Il grano seminato a novembre veniva mietuto con la falce messoria già alla fine di giugno, poco prima della perfetta maturazione per ottenere un imbiancamento naturale. I covoni, portati sull'aia con il carro, venivano appoggiati ad una scala di legno, posta orizzontalmente. Uomini, donne e ragazzi sfilavano manipoli di spighe mettendole tutte alla stessa altezza, un uomo li raccoglieva in un manipolo più grosso e con una falce tagliava via le spighe. I nodi dei culmi messi ad uno ad uno alla stessa altezza, con le forbici della potatura, venivano tagliati via sotto e sopra ed in ultimo si sfilavano le guaine fogliari. Le paglie erano graduate secondo il calibro al fine di avere una treccia omogenea. Questa operazione si effettuava manualmente valutando ad occhio ma riusciva perfetta soltanto con l'uso della macchina "vagliatrice". I fili di paglia eguagliati venivano legati in mazzetti che aperti a ventaglio si lasciavano, verticalmente nell'aia, esposti all'azione del sole e delle rugiade per un imbiancamento naturale. Se l'operatore riteneva l'imbiancamento non perfetto ricorreva all'accensione di zolfo che poneva in casse di legno già piene di mazze di paglie per un'intera notte.
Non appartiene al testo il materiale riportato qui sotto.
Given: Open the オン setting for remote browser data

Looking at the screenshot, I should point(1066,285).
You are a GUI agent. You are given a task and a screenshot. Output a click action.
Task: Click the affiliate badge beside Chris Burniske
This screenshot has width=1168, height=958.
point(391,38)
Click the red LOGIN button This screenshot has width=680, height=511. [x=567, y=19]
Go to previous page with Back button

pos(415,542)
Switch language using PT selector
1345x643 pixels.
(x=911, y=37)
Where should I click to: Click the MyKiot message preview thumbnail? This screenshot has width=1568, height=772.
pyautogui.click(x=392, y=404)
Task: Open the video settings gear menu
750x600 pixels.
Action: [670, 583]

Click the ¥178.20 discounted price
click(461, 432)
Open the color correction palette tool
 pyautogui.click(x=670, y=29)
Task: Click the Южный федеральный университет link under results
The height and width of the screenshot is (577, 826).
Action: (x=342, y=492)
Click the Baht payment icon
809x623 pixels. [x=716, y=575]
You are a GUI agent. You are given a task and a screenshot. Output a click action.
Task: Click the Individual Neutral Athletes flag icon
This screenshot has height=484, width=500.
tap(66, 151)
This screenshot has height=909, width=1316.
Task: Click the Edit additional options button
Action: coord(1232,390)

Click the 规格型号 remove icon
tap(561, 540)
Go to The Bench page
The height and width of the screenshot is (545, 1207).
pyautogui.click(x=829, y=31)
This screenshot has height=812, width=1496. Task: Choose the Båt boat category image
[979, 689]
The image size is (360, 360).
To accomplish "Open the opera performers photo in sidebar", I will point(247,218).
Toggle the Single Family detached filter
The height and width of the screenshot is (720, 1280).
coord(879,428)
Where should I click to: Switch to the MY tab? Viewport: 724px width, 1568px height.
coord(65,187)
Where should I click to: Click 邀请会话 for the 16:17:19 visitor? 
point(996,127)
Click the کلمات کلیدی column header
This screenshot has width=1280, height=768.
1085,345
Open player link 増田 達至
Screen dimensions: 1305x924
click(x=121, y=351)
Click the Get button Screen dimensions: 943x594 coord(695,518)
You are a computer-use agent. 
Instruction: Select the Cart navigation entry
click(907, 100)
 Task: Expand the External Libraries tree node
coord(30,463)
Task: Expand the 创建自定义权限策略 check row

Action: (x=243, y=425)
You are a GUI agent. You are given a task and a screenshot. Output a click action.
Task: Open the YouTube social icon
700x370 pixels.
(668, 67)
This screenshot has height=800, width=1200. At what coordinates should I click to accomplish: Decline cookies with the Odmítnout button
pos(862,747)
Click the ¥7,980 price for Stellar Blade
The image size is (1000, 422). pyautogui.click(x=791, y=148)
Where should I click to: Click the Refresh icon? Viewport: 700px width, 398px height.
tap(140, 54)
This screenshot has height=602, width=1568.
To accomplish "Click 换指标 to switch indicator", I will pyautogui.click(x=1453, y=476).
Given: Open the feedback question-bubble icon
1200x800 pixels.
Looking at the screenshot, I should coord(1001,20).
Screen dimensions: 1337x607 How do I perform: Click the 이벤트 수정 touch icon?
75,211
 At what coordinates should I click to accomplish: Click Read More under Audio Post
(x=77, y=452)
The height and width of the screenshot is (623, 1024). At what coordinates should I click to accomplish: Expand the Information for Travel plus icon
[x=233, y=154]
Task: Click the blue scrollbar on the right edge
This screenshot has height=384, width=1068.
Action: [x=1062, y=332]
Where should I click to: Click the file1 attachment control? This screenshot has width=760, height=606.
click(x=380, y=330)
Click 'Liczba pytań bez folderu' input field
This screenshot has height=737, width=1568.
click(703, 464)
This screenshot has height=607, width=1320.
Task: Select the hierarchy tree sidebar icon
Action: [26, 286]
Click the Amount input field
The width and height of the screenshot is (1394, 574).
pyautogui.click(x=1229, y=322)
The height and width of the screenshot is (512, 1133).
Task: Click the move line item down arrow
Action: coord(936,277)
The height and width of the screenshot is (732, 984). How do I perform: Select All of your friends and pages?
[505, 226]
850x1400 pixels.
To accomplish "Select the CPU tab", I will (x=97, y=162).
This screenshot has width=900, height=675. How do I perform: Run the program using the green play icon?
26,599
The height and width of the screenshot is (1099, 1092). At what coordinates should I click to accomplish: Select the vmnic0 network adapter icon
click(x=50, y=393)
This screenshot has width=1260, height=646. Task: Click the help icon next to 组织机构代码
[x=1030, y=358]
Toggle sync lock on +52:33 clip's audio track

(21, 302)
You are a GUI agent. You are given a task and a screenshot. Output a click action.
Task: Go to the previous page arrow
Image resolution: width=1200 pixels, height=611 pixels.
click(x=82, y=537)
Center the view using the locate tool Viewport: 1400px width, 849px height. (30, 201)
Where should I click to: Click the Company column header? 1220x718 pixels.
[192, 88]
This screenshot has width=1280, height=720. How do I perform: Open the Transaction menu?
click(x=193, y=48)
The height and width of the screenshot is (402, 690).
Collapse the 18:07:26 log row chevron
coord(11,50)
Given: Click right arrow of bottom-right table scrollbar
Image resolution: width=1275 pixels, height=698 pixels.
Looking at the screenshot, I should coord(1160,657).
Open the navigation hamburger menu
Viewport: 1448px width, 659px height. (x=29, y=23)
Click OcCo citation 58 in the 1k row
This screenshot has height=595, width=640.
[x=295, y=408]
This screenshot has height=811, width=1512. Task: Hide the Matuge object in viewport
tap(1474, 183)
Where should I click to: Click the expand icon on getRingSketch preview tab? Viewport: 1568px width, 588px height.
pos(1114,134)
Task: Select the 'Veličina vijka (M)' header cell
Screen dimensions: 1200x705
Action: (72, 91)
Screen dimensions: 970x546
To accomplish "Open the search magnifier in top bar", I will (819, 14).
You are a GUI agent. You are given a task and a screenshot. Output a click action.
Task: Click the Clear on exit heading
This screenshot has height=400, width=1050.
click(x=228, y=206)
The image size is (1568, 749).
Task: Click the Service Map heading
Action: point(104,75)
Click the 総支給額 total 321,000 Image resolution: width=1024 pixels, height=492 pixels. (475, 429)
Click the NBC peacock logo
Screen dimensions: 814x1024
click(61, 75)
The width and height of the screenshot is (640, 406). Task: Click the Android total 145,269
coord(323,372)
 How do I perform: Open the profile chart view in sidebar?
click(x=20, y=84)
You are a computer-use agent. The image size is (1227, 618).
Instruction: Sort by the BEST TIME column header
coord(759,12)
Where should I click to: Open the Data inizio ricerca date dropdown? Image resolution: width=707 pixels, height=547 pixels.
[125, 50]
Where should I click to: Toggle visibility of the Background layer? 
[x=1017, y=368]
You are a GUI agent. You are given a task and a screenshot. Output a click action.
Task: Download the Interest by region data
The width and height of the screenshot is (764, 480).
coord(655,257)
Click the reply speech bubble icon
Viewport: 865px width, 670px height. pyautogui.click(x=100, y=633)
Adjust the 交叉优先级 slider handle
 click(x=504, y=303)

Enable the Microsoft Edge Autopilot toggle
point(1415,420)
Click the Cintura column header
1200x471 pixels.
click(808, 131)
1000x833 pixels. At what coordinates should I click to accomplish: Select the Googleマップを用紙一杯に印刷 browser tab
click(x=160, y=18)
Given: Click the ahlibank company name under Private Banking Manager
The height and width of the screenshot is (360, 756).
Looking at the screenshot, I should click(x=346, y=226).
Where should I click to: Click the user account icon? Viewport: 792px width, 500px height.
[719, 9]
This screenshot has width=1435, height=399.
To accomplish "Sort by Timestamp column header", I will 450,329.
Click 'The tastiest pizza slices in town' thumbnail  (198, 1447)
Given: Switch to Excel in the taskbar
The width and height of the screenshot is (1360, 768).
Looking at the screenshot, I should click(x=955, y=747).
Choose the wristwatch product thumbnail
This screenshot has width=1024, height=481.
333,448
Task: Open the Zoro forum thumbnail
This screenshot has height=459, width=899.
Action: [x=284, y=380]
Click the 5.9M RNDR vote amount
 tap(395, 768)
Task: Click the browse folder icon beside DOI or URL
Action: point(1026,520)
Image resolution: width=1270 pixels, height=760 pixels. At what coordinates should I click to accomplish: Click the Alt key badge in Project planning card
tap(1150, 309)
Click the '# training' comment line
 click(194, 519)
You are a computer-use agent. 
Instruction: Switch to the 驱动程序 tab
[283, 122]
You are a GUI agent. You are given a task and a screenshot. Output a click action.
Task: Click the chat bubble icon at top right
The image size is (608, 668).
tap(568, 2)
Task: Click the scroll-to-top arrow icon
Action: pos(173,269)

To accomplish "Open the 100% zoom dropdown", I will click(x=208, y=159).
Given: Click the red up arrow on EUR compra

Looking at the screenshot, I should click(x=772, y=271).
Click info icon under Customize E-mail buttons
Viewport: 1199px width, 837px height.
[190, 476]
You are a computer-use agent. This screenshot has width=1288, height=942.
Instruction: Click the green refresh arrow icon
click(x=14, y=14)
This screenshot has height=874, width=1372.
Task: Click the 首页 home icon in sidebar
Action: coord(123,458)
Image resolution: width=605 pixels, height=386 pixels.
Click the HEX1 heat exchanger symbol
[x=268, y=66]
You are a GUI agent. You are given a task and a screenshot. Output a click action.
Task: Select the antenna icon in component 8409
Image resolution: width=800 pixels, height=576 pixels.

Le paglie prima di essere intrecciate venivano bagnate affinché durante la lavorazione non si spezzassero. Le trecce più comuni erano quelle di quattro fili di paglia, di sette e di tredici. Una volta realizzata, la treccia veniva ripulita dagli spuntoni delle rimesse con un coltello o con le forbici. Per rendere la treccia più malleabile alla cucitura (soprattutto a macchina) si passava attraverso due rulli di legno o di ferro (torchietto). La treccia veniva venduta a matasse (pezze) ottenute dall'avvolgimento di essa su uno strumento di misura chiamato "passetto". Il cappello tradizionale detto "della mietitura" veniva cucito a mano con un ago grosso e il refe; orlo contro orlo prendendo una maglia all'interno e una all'esterno. Grazie all'abilità della cucitrice i punti del refe risultavano invisibili scomparendo tra le maglie della treccia. In epoche più recenti la cucitura si effettuava con una macchina da cucire a pedali, poi successivamente motorizzata. Si dava corretta forma e lucidatura, infilando il cappello in una forma di legno e lisciandolo, facendo pressione, con un mazzuolo di legno duro; inoltre si usava anche un ferro da stiro scaldato sulla brace.
Successivamente questa fase si è evoluta con l'utilizzo di una serie di presse di legno e di ferro. Il cappellaio ambulante trasportava ed esponeva i cappelli su una stanga: una "pertica" di salice messa a bilancia su di un pungolo che veniva infisso nel terreno nei momenti di vendita o di pausa.